» TASK DETAILS
Reproduce each record below exactly as written.

*** Opening INPUT ***

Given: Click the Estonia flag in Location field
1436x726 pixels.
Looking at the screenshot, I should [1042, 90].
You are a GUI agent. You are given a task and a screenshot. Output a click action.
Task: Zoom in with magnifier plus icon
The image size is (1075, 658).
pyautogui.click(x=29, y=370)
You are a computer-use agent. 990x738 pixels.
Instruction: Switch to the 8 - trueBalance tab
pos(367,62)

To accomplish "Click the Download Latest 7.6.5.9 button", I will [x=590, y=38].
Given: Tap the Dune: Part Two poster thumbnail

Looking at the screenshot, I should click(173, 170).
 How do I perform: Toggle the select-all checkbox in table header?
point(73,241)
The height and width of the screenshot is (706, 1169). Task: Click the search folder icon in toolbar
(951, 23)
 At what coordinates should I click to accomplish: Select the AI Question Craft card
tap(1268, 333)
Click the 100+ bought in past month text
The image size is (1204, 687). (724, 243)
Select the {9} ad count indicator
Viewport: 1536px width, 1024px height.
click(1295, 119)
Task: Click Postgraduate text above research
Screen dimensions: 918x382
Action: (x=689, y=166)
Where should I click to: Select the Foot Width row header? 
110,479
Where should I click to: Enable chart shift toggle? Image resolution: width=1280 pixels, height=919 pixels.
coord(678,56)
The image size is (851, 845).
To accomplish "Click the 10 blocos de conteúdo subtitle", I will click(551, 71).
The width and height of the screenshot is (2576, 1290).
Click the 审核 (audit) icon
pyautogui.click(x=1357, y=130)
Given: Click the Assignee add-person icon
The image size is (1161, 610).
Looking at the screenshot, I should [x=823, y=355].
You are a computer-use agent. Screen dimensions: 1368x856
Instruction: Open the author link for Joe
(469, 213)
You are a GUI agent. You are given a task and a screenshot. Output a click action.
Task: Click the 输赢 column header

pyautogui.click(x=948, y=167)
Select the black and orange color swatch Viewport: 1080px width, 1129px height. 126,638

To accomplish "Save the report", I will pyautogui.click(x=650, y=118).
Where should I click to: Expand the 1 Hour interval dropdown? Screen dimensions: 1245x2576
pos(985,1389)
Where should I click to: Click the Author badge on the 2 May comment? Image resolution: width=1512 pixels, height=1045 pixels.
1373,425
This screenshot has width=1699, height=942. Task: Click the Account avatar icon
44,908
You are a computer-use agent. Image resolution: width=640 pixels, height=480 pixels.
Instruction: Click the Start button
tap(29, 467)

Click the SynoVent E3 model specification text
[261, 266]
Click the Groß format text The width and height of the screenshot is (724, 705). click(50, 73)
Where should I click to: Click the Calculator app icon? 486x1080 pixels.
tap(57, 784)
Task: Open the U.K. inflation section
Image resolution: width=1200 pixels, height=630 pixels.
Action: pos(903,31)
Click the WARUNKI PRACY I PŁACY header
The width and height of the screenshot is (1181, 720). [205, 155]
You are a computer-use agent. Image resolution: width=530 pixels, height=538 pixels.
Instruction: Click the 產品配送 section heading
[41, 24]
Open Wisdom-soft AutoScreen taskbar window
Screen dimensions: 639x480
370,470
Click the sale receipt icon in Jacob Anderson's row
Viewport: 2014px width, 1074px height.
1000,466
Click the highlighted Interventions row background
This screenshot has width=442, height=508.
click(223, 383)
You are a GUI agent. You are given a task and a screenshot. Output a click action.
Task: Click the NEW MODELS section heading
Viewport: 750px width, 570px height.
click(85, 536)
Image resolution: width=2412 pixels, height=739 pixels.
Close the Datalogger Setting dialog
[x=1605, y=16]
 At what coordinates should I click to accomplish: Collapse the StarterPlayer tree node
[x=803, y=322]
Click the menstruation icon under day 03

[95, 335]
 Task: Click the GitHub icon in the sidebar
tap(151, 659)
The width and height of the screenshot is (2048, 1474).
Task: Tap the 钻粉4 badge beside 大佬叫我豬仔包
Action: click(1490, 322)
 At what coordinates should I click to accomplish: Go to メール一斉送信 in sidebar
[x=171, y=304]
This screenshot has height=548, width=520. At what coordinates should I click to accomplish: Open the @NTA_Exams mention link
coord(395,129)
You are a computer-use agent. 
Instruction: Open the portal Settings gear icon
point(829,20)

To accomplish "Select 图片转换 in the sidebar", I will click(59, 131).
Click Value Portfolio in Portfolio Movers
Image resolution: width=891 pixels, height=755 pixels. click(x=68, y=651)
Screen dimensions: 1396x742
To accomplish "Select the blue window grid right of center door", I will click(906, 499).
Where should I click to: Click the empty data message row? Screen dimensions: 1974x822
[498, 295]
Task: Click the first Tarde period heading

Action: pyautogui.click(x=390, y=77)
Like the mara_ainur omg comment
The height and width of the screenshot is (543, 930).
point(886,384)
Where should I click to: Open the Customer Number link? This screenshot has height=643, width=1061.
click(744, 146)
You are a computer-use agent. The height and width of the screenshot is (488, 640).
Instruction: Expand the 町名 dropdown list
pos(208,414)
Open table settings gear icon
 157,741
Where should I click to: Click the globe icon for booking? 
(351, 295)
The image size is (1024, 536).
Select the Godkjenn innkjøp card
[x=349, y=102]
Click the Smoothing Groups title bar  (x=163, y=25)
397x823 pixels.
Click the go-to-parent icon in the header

*** Closing INPUT ***

» ANSWER BOX
Given: Click the Estonia flag in Location field
1436x726 pixels.
Looking at the screenshot, I should [1042, 90].
You are a GUI agent. You are given a task and a screenshot. Output a click action.
Task: Zoom in with magnifier plus icon
The image size is (1075, 658).
pyautogui.click(x=29, y=370)
You are a computer-use agent. 990x738 pixels.
Instruction: Switch to the 8 - trueBalance tab
pos(367,62)

To accomplish "Click the Download Latest 7.6.5.9 button", I will [x=590, y=38].
Given: Tap the Dune: Part Two poster thumbnail

Looking at the screenshot, I should click(173, 170).
 How do I perform: Toggle the select-all checkbox in table header?
point(73,241)
The height and width of the screenshot is (706, 1169). Task: Click the search folder icon in toolbar
(951, 23)
 At what coordinates should I click to accomplish: Select the AI Question Craft card
tap(1268, 333)
Click the 100+ bought in past month text
The image size is (1204, 687). (724, 243)
Select the {9} ad count indicator
Viewport: 1536px width, 1024px height.
click(1295, 119)
Task: Click Postgraduate text above research
Screen dimensions: 918x382
Action: (x=689, y=166)
Where should I click to: Select the Foot Width row header? 
110,479
Where should I click to: Enable chart shift toggle? Image resolution: width=1280 pixels, height=919 pixels.
coord(678,56)
The image size is (851, 845).
To accomplish "Click the 10 blocos de conteúdo subtitle", I will click(551, 71).
The width and height of the screenshot is (2576, 1290).
Click the 审核 (audit) icon
pyautogui.click(x=1357, y=130)
Given: Click the Assignee add-person icon
The image size is (1161, 610).
Looking at the screenshot, I should [x=823, y=355].
You are a computer-use agent. Screen dimensions: 1368x856
Instruction: Open the author link for Joe
(469, 213)
You are a GUI agent. You are given a task and a screenshot. Output a click action.
Task: Click the 输赢 column header

pyautogui.click(x=948, y=167)
Select the black and orange color swatch Viewport: 1080px width, 1129px height. 126,638

To accomplish "Save the report", I will pyautogui.click(x=650, y=118).
Where should I click to: Expand the 1 Hour interval dropdown? Screen dimensions: 1245x2576
pos(985,1389)
Where should I click to: Click the Author badge on the 2 May comment? Image resolution: width=1512 pixels, height=1045 pixels.
1373,425
This screenshot has width=1699, height=942. Task: Click the Account avatar icon
44,908
You are a computer-use agent. Image resolution: width=640 pixels, height=480 pixels.
Instruction: Click the Start button
tap(29, 467)

Click the SynoVent E3 model specification text
[261, 266]
Click the Groß format text The width and height of the screenshot is (724, 705). click(50, 73)
Where should I click to: Click the Calculator app icon? 486x1080 pixels.
tap(57, 784)
Task: Open the U.K. inflation section
Image resolution: width=1200 pixels, height=630 pixels.
Action: pos(903,31)
Click the WARUNKI PRACY I PŁACY header
The width and height of the screenshot is (1181, 720). [205, 155]
You are a computer-use agent. Image resolution: width=530 pixels, height=538 pixels.
Instruction: Click the 產品配送 section heading
[41, 24]
Open Wisdom-soft AutoScreen taskbar window
Screen dimensions: 639x480
370,470
Click the sale receipt icon in Jacob Anderson's row
Viewport: 2014px width, 1074px height.
1000,466
Click the highlighted Interventions row background
This screenshot has width=442, height=508.
click(223, 383)
You are a GUI agent. You are given a task and a screenshot. Output a click action.
Task: Click the NEW MODELS section heading
Viewport: 750px width, 570px height.
click(85, 536)
Image resolution: width=2412 pixels, height=739 pixels.
Close the Datalogger Setting dialog
[x=1605, y=16]
 At what coordinates should I click to accomplish: Collapse the StarterPlayer tree node
[x=803, y=322]
Click the menstruation icon under day 03

[95, 335]
 Task: Click the GitHub icon in the sidebar
tap(151, 659)
The width and height of the screenshot is (2048, 1474).
Task: Tap the 钻粉4 badge beside 大佬叫我豬仔包
Action: click(1490, 322)
 At what coordinates should I click to accomplish: Go to メール一斉送信 in sidebar
[x=171, y=304]
This screenshot has height=548, width=520. At what coordinates should I click to accomplish: Open the @NTA_Exams mention link
coord(395,129)
You are a computer-use agent. 
Instruction: Open the portal Settings gear icon
point(829,20)

To accomplish "Select 图片转换 in the sidebar", I will click(59, 131).
Click Value Portfolio in Portfolio Movers
Image resolution: width=891 pixels, height=755 pixels. click(x=68, y=651)
Screen dimensions: 1396x742
To accomplish "Select the blue window grid right of center door", I will click(906, 499).
Where should I click to: Click the empty data message row? Screen dimensions: 1974x822
[498, 295]
Task: Click the first Tarde period heading

Action: pyautogui.click(x=390, y=77)
Like the mara_ainur omg comment
The height and width of the screenshot is (543, 930).
point(886,384)
Where should I click to: Open the Customer Number link? This screenshot has height=643, width=1061.
click(744, 146)
You are a computer-use agent. The height and width of the screenshot is (488, 640).
Instruction: Expand the 町名 dropdown list
pos(208,414)
Open table settings gear icon
 157,741
Where should I click to: Click the globe icon for booking? 
(351, 295)
The image size is (1024, 536).
Select the Godkjenn innkjøp card
[x=349, y=102]
Click the Smoothing Groups title bar  (x=163, y=25)
397x823 pixels.
Click the go-to-parent icon in the header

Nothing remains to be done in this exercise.